Long-distance caregiving takes many forms. Many caregivers act as information coordinators by helping older adults understand the health care system and insurance. Approximately 7 million adults are long-distance caregivers, caring for aging parents who live an hour or more away.
More and more older people are living alone far from their families. When you live many miles away from your loved one, the separation can complicate caregiving. Concerns about safety, nutrition, and health can be overwhelming.
Following these 5 simple tips can ease the burden and potential guilt of living away from your aging loved one.
- Seek help from people in the community. Build a list of contacts such as the next door neighbor, the primary doctor, and local church.

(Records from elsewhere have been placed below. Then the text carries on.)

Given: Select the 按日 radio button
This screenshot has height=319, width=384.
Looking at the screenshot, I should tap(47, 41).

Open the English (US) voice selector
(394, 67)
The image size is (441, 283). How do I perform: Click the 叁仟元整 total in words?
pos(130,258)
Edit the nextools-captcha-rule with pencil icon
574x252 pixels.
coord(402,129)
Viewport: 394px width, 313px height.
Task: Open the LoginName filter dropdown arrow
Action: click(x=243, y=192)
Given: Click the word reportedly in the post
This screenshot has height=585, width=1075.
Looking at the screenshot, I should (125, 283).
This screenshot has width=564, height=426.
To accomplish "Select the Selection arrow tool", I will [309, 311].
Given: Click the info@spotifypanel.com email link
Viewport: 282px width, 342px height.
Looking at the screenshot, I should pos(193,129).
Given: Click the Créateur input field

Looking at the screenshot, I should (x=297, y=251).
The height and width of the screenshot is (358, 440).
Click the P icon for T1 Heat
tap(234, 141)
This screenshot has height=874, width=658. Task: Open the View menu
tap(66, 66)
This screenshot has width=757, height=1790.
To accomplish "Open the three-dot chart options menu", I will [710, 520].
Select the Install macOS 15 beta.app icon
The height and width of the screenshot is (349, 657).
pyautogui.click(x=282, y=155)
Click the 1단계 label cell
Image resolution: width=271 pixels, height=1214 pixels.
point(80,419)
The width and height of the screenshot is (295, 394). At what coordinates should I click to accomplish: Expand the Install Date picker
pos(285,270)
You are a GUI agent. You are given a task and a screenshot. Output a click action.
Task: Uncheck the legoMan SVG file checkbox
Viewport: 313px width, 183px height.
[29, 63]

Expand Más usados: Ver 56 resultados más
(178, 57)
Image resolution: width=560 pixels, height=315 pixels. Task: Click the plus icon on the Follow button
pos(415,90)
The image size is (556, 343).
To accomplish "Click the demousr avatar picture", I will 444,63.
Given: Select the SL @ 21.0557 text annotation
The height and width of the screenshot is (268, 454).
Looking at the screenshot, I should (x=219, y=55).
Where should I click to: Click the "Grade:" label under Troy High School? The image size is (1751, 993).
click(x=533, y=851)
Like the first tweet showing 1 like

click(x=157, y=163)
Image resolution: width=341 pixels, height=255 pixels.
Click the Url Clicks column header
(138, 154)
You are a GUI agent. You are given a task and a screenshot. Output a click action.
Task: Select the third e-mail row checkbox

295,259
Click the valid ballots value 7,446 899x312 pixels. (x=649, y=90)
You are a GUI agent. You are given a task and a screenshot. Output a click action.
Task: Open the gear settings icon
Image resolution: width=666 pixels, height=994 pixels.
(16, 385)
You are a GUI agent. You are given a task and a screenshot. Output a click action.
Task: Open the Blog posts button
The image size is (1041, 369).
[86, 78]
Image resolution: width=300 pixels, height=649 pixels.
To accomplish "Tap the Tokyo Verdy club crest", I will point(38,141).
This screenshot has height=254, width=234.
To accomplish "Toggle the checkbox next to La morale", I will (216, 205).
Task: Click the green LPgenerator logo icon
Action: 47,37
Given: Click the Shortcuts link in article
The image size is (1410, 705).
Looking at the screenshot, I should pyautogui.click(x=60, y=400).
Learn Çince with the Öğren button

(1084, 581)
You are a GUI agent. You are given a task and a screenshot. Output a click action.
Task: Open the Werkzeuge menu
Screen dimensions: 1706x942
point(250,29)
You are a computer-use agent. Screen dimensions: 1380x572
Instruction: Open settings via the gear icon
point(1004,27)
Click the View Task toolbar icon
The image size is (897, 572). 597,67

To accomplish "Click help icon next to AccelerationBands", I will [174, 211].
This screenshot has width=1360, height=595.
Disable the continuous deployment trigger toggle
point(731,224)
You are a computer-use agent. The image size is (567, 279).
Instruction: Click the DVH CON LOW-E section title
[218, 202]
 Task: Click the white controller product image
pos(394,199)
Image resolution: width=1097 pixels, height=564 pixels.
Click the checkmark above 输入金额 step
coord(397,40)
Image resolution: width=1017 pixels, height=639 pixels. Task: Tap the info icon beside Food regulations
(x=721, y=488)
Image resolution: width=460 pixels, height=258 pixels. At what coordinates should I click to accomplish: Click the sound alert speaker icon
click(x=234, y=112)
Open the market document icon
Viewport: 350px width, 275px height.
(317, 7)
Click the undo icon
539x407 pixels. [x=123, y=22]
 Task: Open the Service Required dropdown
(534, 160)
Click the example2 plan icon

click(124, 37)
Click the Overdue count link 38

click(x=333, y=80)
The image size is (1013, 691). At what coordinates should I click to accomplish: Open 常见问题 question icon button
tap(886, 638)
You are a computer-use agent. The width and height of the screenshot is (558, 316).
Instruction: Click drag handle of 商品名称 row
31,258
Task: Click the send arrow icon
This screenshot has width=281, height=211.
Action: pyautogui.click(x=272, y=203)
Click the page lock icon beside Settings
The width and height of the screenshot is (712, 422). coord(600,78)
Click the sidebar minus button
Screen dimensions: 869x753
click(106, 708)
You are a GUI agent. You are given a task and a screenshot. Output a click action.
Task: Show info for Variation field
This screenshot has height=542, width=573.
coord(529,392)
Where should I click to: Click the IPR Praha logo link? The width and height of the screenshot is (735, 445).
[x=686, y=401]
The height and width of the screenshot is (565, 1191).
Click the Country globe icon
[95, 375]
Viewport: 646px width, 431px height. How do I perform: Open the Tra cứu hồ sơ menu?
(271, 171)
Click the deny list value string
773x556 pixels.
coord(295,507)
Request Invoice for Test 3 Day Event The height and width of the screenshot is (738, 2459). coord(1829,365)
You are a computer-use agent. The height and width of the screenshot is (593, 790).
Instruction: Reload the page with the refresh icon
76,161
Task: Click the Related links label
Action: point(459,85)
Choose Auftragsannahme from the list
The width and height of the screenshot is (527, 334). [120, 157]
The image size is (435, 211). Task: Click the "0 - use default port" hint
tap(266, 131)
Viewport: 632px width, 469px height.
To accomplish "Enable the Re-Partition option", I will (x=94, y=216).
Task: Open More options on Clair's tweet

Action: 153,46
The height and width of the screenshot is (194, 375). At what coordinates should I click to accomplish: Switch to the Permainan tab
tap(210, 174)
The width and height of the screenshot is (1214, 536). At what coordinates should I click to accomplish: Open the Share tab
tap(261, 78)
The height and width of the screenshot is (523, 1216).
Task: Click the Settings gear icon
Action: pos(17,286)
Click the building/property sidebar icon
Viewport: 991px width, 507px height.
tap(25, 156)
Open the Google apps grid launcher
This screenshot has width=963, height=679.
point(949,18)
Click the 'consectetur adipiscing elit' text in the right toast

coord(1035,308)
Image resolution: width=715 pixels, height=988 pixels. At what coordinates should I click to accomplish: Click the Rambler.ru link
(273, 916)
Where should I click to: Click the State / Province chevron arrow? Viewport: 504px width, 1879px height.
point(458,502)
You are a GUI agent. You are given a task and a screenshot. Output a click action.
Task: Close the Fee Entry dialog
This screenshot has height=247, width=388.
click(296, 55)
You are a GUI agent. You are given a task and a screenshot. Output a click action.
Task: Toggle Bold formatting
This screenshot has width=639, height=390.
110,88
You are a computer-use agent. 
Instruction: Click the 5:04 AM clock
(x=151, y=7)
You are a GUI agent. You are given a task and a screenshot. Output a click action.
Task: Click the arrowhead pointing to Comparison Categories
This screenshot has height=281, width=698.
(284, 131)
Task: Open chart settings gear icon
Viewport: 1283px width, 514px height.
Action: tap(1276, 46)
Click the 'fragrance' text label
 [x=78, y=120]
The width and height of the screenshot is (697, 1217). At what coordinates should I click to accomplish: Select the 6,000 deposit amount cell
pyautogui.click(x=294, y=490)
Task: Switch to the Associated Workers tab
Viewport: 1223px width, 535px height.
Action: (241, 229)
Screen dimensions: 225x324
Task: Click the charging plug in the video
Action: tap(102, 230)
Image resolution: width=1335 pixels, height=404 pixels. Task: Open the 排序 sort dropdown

- Search for local resources to help you coordinate care. Geriatric care managers specialize in assessing and monitoring the needs of older adults.
- Create a list of prescriptions and over-the-counter medications, along with dosing instructions. Keep it updated for emergency situations.
- When you visit, check the home for possible hazards and safety concerns. Clearing out clutter that can cause a fall or adding grab bars to the bathroom can lower the risk of accidents.
- Find out if your parent has an advance directive stating his or her health care treatment preferences. Elder-law attorneys help older clients with legal documents for healthcare, legal, and financial decisions.
Many older adults want to remain in their own homes and community. Few long-distance caregivers are able to spend as much time with their loved one as they would like. By using your time efficiently and asking for help, your aging loved one can remain independent for as long as possible.